(Stored items)
--- --- ---
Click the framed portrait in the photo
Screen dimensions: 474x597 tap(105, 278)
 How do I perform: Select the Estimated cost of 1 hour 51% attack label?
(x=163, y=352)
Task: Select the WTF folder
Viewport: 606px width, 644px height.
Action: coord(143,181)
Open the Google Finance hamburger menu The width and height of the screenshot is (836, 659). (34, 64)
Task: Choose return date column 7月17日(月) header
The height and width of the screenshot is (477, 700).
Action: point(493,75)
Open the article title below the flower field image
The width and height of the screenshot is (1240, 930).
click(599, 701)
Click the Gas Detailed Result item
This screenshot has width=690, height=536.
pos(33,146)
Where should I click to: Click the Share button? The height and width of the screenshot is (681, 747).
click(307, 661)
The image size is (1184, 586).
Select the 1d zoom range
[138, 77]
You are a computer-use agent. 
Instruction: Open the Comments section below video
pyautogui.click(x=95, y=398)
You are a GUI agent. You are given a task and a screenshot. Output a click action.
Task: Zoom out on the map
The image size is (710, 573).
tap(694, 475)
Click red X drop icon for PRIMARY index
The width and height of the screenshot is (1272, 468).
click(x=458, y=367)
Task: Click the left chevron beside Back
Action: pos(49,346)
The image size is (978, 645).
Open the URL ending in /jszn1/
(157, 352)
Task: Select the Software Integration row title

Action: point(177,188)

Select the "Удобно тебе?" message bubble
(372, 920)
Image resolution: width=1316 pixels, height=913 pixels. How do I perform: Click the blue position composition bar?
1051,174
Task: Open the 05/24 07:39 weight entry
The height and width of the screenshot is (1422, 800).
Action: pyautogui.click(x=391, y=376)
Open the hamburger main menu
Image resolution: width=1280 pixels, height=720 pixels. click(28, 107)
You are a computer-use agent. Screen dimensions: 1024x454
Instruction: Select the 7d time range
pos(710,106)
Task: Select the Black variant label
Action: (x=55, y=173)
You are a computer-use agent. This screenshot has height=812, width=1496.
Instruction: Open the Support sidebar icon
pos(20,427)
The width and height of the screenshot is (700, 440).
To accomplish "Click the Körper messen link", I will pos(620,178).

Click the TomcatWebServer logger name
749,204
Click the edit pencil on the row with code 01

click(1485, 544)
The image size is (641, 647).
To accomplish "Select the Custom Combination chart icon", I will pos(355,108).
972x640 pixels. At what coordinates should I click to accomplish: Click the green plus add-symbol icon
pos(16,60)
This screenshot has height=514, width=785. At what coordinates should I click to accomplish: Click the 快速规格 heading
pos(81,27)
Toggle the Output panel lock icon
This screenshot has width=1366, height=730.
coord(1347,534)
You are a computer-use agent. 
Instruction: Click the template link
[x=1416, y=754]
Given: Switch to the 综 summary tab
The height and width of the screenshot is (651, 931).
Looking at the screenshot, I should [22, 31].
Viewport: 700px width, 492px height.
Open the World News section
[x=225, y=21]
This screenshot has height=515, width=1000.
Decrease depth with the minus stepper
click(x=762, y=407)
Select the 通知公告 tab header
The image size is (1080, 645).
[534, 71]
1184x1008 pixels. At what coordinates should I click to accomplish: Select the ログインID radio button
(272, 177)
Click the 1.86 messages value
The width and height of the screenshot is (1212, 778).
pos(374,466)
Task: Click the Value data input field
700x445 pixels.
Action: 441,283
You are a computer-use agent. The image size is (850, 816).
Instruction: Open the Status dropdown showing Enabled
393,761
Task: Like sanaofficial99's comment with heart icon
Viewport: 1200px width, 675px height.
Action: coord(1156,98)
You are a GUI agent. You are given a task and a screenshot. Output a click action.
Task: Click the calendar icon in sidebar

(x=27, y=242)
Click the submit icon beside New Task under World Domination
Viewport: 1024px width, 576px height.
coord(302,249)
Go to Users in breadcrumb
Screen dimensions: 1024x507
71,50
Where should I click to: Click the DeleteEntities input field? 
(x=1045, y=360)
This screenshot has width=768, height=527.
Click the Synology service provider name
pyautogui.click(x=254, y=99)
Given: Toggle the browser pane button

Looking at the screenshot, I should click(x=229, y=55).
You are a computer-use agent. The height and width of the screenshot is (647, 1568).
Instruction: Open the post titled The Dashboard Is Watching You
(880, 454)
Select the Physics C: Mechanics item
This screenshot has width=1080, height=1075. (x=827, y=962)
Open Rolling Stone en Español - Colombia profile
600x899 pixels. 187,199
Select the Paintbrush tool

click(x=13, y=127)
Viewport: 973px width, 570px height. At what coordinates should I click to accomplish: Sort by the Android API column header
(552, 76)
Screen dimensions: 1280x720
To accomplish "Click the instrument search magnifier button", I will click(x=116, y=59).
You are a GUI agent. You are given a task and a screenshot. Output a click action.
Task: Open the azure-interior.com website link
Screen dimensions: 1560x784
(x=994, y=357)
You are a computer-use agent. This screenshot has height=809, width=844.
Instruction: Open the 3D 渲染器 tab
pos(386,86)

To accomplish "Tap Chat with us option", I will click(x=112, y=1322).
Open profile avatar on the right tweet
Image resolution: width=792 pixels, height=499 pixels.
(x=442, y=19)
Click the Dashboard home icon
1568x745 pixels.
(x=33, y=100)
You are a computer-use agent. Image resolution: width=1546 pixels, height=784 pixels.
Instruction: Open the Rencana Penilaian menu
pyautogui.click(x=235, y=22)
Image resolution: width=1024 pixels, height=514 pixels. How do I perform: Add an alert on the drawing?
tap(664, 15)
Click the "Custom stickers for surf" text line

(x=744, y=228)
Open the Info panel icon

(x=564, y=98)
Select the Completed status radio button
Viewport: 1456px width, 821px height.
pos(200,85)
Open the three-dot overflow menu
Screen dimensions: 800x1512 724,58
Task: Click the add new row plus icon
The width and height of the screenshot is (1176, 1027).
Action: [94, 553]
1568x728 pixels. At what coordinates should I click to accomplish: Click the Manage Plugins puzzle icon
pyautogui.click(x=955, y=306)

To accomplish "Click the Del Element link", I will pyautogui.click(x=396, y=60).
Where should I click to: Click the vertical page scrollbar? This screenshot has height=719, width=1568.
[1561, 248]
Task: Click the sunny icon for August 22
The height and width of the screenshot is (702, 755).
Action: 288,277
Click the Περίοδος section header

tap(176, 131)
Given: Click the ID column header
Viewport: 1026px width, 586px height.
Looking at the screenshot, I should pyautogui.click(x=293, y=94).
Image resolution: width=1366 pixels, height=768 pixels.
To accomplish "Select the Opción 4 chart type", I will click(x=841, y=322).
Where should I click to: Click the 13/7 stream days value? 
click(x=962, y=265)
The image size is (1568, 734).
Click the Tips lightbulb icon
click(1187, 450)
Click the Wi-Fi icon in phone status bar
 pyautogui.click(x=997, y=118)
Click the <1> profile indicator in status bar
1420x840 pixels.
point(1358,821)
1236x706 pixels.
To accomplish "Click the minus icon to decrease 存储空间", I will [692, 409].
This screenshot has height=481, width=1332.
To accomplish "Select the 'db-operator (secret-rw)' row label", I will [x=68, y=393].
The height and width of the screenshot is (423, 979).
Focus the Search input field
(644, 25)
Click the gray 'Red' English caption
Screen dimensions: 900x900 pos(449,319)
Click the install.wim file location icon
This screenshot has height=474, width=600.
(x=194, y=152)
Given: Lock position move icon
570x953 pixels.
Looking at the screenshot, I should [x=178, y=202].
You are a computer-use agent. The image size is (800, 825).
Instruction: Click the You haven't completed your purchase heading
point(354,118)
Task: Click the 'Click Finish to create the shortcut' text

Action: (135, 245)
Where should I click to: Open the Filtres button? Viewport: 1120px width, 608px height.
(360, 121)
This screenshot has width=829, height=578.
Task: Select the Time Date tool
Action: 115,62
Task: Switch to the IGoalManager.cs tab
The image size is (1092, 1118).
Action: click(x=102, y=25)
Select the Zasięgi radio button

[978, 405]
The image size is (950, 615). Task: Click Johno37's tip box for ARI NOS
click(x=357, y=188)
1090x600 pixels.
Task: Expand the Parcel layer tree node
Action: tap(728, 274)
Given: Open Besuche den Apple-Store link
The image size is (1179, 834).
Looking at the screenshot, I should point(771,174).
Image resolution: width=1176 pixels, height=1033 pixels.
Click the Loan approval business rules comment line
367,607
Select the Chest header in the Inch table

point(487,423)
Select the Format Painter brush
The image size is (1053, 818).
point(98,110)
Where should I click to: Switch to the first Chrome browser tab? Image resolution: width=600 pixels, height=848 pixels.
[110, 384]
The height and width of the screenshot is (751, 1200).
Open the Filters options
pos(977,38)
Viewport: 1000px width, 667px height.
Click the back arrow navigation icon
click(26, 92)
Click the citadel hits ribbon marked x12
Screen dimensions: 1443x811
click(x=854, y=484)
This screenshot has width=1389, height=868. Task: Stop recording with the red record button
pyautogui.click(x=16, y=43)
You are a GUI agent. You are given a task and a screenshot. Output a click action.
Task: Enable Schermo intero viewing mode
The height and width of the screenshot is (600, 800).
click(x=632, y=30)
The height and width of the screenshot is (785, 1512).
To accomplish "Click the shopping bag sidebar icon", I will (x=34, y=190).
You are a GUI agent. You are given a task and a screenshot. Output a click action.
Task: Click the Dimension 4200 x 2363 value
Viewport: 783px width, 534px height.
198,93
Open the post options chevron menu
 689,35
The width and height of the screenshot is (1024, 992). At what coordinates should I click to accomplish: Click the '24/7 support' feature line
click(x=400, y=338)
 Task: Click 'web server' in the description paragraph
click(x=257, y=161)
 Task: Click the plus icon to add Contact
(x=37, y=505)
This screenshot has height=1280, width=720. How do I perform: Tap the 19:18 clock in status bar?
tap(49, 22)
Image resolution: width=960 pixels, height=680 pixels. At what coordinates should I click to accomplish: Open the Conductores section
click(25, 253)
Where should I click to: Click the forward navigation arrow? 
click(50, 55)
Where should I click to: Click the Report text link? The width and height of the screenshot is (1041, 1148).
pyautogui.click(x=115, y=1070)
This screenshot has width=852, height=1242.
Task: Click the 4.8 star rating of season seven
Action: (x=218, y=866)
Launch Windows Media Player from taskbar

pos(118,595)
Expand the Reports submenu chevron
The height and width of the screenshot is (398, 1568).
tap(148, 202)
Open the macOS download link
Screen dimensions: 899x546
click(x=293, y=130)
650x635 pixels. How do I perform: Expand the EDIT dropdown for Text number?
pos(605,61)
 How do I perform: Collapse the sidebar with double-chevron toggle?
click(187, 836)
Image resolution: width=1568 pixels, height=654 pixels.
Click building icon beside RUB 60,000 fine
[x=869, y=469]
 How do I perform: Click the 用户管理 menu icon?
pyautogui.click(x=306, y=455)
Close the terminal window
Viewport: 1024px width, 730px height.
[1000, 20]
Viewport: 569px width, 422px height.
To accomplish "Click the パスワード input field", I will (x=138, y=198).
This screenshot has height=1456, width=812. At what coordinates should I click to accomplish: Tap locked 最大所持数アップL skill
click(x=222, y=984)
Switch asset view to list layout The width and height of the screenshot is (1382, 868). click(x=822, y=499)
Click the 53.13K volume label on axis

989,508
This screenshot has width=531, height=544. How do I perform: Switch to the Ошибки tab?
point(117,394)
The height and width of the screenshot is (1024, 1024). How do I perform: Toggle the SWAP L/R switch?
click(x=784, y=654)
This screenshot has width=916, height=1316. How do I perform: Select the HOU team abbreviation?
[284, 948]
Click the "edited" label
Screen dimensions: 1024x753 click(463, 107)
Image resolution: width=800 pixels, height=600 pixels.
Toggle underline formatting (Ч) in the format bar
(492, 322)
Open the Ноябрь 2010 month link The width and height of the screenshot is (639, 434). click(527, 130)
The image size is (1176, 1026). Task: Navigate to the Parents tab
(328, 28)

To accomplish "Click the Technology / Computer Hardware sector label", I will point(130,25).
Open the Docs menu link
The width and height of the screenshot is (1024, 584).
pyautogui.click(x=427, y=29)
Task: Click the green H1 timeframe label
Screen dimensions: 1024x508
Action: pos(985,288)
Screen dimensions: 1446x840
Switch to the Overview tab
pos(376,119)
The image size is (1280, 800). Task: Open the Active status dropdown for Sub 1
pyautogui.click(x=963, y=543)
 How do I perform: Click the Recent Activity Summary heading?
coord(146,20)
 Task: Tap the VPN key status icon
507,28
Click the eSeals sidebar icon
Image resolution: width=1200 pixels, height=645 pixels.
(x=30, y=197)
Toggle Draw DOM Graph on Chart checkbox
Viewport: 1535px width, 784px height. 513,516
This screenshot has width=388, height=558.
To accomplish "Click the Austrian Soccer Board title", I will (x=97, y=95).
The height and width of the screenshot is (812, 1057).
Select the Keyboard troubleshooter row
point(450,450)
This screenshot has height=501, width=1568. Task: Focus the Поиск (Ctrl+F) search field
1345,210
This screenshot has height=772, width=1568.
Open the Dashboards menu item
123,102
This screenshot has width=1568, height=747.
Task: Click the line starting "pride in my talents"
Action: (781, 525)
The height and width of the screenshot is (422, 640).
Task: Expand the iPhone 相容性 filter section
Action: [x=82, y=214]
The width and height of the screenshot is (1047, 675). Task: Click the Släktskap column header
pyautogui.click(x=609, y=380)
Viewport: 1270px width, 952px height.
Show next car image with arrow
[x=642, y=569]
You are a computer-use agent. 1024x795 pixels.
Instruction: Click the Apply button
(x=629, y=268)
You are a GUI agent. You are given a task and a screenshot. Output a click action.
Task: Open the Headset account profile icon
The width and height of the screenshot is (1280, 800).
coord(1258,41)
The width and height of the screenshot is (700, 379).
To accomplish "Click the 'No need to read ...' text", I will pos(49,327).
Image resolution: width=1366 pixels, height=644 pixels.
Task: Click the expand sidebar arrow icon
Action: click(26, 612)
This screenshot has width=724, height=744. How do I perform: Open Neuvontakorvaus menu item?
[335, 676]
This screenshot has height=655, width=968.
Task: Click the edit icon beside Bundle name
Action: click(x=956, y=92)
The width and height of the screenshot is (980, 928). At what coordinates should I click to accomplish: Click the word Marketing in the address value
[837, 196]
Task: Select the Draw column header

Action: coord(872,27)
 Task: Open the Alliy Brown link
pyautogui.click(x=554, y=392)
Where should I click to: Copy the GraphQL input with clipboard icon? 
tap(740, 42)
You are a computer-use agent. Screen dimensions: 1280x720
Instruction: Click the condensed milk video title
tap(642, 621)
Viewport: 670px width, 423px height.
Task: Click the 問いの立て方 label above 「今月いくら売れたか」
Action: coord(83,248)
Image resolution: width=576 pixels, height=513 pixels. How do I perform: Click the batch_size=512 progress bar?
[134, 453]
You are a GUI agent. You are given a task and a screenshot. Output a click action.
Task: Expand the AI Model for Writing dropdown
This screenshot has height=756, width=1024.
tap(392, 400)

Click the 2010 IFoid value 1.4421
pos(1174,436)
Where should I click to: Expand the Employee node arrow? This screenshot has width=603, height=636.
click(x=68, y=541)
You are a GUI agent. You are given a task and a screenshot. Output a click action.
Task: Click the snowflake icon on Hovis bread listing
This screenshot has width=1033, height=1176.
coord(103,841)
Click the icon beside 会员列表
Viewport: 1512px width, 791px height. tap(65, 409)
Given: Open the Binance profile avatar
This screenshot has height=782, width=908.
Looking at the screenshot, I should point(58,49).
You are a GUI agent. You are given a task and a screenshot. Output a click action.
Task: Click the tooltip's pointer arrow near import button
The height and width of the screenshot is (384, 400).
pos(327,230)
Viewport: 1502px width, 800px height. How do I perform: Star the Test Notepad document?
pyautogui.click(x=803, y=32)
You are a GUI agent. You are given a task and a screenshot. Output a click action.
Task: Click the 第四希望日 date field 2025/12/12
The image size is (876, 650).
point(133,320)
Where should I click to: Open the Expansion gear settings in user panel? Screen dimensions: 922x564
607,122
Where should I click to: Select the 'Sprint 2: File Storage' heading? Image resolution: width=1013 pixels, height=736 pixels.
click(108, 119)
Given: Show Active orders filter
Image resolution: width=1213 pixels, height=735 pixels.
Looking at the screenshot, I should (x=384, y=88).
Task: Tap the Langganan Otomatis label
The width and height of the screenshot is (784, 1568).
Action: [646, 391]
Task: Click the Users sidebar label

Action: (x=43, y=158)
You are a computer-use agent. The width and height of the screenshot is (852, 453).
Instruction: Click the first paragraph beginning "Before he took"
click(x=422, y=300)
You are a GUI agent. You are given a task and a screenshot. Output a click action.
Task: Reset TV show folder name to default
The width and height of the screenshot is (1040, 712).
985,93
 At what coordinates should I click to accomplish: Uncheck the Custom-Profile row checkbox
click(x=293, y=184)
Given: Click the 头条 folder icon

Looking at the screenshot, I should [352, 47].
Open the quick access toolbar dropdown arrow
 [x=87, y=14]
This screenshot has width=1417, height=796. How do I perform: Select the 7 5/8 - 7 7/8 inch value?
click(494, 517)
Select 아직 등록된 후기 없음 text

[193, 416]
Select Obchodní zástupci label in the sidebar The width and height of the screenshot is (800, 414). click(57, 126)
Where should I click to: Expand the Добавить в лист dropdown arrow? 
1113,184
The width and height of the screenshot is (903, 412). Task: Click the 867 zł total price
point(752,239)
--- --- ---
▶ WHAT NEEDS TO BE DONE
Go line by line through the records and copy those that contain the word "avatar".

▶ SOLUTION FOR THIS TASK
Open profile avatar on the right tweet
Given: Open the Binance profile avatar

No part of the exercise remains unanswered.